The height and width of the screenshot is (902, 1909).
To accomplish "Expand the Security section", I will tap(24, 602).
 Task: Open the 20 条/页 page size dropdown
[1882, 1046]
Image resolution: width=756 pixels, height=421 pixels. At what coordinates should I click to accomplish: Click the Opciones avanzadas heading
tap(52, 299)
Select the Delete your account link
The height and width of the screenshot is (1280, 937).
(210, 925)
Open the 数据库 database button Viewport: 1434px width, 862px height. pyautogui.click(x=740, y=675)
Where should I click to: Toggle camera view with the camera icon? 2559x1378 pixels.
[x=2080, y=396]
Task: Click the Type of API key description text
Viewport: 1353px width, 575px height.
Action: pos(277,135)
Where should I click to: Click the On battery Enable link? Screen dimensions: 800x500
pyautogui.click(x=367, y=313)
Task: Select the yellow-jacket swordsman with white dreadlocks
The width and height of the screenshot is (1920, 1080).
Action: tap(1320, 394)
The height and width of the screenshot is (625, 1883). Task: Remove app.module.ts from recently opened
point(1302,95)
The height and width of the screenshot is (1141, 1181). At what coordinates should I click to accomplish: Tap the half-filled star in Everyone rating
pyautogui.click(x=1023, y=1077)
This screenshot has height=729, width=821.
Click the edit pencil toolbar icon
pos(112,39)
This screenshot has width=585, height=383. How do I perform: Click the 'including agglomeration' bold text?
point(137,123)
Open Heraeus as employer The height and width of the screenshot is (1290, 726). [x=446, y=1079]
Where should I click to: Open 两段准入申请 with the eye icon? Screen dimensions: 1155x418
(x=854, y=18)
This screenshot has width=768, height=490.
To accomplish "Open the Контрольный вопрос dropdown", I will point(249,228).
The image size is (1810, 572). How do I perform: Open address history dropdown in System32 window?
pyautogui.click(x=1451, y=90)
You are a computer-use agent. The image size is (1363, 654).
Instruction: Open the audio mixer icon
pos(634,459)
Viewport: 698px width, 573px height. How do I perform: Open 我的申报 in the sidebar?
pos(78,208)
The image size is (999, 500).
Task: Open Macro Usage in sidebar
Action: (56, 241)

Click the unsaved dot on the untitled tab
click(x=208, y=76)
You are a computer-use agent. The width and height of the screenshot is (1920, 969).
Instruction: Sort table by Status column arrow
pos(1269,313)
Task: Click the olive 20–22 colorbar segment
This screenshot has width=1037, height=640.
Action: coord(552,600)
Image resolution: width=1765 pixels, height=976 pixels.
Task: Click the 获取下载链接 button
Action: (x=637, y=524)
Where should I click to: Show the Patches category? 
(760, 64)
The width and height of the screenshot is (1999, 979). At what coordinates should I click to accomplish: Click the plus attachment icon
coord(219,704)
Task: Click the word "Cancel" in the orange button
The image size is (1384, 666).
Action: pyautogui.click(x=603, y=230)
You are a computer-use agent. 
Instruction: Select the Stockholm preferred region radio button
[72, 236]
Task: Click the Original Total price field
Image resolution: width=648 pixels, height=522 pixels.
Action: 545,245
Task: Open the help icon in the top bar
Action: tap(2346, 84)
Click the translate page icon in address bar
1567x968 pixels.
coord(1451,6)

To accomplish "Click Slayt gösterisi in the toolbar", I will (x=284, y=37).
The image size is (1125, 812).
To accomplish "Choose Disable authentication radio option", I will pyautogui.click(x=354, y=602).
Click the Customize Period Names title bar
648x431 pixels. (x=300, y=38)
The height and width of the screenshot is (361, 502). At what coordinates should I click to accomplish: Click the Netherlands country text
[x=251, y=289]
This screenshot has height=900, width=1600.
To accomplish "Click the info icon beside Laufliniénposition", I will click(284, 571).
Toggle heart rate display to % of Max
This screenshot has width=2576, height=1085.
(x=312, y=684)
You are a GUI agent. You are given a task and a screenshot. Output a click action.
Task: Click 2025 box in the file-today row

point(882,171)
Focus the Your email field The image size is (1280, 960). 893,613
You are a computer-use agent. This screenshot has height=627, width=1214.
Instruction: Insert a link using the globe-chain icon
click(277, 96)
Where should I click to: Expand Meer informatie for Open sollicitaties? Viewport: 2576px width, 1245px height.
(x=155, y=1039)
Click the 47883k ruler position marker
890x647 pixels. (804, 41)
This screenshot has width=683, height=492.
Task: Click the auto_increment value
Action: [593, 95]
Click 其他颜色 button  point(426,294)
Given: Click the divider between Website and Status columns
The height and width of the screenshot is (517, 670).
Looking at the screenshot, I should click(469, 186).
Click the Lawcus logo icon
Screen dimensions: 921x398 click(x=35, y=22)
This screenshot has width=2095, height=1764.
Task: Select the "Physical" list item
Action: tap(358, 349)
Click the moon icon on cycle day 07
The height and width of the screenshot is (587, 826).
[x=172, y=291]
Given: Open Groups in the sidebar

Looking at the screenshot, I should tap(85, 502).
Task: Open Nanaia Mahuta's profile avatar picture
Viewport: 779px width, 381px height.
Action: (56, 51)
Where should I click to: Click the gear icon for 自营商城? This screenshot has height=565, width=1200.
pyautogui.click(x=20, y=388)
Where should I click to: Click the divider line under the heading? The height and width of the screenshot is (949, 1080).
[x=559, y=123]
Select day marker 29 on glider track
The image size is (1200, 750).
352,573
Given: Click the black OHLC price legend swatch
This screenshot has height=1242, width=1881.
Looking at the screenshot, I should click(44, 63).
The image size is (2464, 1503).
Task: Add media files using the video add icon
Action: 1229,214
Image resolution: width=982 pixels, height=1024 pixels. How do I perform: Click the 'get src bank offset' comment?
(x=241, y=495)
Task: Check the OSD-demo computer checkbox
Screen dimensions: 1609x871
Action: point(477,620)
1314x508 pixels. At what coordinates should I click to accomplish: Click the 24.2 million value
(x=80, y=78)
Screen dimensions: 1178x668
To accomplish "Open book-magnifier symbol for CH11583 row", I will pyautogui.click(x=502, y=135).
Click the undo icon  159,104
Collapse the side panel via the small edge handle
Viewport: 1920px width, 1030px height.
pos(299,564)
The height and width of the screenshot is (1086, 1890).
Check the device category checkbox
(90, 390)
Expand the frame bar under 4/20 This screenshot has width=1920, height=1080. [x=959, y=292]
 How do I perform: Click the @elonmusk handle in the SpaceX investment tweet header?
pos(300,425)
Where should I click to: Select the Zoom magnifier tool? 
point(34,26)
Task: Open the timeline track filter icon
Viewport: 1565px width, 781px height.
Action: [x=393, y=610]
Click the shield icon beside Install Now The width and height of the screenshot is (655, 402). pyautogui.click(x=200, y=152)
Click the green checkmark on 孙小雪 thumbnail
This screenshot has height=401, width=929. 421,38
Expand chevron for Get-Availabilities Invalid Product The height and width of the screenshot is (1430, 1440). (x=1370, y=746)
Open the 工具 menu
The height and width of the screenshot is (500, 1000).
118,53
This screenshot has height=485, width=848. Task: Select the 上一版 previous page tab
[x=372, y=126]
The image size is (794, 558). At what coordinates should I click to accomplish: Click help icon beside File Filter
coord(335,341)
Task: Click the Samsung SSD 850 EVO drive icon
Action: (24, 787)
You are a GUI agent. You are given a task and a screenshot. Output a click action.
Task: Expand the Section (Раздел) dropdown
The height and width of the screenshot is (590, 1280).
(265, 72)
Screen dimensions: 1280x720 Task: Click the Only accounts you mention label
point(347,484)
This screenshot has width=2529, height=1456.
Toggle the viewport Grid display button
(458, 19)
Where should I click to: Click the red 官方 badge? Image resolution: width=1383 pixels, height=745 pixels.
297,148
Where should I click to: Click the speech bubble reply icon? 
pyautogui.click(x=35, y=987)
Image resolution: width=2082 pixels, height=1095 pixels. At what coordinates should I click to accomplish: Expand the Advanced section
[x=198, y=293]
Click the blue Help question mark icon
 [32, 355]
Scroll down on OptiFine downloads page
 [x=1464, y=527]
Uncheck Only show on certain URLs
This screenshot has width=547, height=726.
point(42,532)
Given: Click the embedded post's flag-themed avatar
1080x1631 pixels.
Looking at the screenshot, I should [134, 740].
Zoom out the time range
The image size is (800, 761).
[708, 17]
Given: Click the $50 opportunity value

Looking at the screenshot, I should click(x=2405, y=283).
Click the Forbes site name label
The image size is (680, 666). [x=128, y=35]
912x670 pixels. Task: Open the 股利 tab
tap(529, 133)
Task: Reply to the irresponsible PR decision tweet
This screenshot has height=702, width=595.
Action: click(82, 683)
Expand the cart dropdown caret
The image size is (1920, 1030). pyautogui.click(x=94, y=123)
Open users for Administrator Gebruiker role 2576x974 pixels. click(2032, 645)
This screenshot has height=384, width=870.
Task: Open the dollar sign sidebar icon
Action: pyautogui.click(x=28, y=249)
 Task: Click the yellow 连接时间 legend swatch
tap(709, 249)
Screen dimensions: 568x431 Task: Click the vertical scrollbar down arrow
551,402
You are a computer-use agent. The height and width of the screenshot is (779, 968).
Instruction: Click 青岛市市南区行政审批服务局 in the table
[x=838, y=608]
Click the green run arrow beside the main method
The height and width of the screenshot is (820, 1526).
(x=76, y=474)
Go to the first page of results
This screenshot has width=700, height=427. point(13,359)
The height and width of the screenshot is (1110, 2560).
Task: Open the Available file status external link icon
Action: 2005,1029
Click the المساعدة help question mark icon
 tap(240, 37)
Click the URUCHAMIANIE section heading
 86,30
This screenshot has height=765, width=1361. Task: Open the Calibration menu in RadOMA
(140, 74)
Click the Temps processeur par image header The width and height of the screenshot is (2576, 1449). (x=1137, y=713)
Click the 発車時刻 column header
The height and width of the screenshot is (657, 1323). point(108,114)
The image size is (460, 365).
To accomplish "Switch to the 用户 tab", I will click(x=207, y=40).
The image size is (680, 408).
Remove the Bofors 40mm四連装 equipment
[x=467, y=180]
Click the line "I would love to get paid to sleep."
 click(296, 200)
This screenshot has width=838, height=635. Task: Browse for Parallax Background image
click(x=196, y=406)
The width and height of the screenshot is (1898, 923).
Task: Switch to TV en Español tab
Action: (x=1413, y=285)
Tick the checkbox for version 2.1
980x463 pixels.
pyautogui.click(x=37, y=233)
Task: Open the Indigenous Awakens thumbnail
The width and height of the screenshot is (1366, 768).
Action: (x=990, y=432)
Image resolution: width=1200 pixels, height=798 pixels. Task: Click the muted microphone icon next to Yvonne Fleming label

TASK DESCRIPTION: Please output the stretch of records from the line that contains "Task: Open Nanaia" through the line that contains "pyautogui.click(x=20, y=388)", copying each line exactly.

RESPONSE TO THIS EXERCISE:
Task: Open Nanaia Mahuta's profile avatar picture
Viewport: 779px width, 381px height.
Action: (56, 51)
Where should I click to: Click the gear icon for 自营商城? This screenshot has height=565, width=1200.
pyautogui.click(x=20, y=388)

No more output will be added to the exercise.